Database models are merely a formalization of the human understanding of data. A data model, like code, wants to be simple. Normalization is the way that humanity deals with complexity. However, there are signs of poor-fit such as EAV tables, polymorphic association, ‘God objects’ and ‘data packing’. I describe these and other SQL Database design ‘smells’ in my article and book SQL Code Smells.

SQL code problems

As well as the database objects that can be created and altered using SQL DDL code, there will be many routines such as procedures, rules, functions, agent jobs and triggers that contain code. These must be checked for quality. It is difficult to summarize the things to look for in a few short paragraphs so I’ll instead refer you to the article SQL Code Smells and to the many articles I’ve written to explain the reasons behind Redgate’s Code Analysis system, seen in SCA, SQL Prompt and SQL Monitor.

How to start improving database code quality during Flyway developments

If your database code quality is currently poor, or you simply don’t know what state it’s in, then you could consider taking the following sequence of actions. They will allow you to introduce ways to report on and improve each of the aspects of database code quality we’ve discussed above.

The way I’ve demo’d the sort of things that are required is to run scripted Flyway post-migration tasks, as part of a Flyway Teamwork PowerShell framework, which is designed for use with Flyway Teams command line.

If you’re using Redgate Deploy, many of desired artifacts (change report, code analysis report, object-level source and build scripts) are built-in and so don’t require writing and maintaining a separate script library.

Flyway migration tasks for code quality

Many of the tasks that I reference below can be found in the DatabaseBuildAndMigrationTasks.ps1 file of my GitHub project.
-*-
• **Exercise details**
Please reproduce the stretch of the database code quality excerpt from "The way I’ve" through "my GitHub project.". The material after this point is separate from the database code quality excerpt.
-*-
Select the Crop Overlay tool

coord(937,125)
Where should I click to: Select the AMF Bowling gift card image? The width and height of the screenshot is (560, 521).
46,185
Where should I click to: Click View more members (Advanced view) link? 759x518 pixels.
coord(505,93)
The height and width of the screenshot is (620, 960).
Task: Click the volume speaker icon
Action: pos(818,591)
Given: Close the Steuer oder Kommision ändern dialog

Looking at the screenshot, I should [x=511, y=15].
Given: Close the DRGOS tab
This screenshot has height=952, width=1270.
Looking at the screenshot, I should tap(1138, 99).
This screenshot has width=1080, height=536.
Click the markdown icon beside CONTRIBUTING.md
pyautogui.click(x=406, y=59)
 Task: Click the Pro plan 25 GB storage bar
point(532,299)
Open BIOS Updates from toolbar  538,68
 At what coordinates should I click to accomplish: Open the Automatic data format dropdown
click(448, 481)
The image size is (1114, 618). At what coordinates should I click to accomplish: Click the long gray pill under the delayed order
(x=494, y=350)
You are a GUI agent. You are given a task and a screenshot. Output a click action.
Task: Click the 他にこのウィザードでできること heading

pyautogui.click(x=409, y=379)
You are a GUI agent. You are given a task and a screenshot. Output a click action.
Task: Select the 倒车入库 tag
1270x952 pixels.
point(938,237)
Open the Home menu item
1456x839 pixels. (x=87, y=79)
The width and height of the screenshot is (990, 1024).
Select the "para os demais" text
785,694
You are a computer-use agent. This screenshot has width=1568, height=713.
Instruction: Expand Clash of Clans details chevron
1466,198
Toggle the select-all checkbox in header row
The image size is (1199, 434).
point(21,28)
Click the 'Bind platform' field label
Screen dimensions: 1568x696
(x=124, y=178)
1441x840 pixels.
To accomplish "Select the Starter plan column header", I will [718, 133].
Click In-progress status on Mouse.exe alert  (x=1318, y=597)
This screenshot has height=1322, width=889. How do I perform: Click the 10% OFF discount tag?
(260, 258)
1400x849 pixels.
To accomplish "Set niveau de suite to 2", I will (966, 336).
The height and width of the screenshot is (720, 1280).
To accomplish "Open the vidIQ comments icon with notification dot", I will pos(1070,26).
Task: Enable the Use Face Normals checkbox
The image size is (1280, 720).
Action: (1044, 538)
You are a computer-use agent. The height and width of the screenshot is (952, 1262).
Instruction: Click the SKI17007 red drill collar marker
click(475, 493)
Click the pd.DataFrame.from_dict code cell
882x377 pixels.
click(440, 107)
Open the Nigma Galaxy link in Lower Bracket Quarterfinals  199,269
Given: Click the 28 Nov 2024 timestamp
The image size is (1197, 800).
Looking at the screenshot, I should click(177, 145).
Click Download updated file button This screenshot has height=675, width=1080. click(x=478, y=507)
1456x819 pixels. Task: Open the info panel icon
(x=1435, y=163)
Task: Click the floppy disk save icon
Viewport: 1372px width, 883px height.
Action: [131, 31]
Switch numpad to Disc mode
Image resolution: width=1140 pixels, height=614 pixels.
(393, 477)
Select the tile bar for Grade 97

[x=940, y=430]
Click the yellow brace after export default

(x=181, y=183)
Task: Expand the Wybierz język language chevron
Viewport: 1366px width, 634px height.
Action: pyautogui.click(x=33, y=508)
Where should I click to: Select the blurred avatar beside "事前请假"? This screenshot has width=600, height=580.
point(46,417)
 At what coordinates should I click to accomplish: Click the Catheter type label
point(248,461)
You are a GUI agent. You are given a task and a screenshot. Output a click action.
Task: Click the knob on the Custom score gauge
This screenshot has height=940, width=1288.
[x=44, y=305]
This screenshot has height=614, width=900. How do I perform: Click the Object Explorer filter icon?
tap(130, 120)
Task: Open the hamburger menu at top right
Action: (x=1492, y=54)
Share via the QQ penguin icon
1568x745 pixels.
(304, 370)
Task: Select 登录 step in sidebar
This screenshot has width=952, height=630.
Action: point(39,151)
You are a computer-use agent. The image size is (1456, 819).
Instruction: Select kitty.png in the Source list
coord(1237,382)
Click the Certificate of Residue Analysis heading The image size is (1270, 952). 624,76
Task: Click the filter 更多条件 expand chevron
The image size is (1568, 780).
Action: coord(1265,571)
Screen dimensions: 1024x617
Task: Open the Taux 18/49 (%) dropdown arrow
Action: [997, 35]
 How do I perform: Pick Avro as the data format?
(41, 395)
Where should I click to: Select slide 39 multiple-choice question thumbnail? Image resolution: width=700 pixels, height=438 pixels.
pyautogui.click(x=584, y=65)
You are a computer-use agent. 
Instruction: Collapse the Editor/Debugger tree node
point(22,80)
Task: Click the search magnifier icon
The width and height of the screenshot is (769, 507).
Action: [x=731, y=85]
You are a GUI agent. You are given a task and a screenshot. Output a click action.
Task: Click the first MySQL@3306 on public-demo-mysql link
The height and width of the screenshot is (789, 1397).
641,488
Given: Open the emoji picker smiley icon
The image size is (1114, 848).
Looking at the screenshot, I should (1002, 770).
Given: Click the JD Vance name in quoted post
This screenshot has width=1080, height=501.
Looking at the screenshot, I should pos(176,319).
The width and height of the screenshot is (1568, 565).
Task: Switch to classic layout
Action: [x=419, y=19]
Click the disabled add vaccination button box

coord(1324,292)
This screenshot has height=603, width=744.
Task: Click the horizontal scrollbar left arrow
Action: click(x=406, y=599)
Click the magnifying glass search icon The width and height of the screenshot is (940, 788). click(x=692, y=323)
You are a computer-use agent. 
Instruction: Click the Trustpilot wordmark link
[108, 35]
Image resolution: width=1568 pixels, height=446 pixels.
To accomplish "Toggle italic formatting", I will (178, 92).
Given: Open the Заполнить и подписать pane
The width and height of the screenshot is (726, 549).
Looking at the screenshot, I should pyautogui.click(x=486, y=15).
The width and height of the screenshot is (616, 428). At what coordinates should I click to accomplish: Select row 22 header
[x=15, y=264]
-*-
• **Answer to the problem**
The way I’ve demo’d the sort of things that are required is to run scripted Flyway post-migration tasks, as part of a Flyway Teamwork PowerShell framework, which is designed for use with Flyway Teams command line.

If you’re using Redgate Deploy, many of desired artifacts (change report, code analysis report, object-level source and build scripts) are built-in and so don’t require writing and maintaining a separate script library.

Flyway migration tasks for code quality

Many of the tasks that I reference below can be found in the DatabaseBuildAndMigrationTasks.ps1 file of my GitHub project.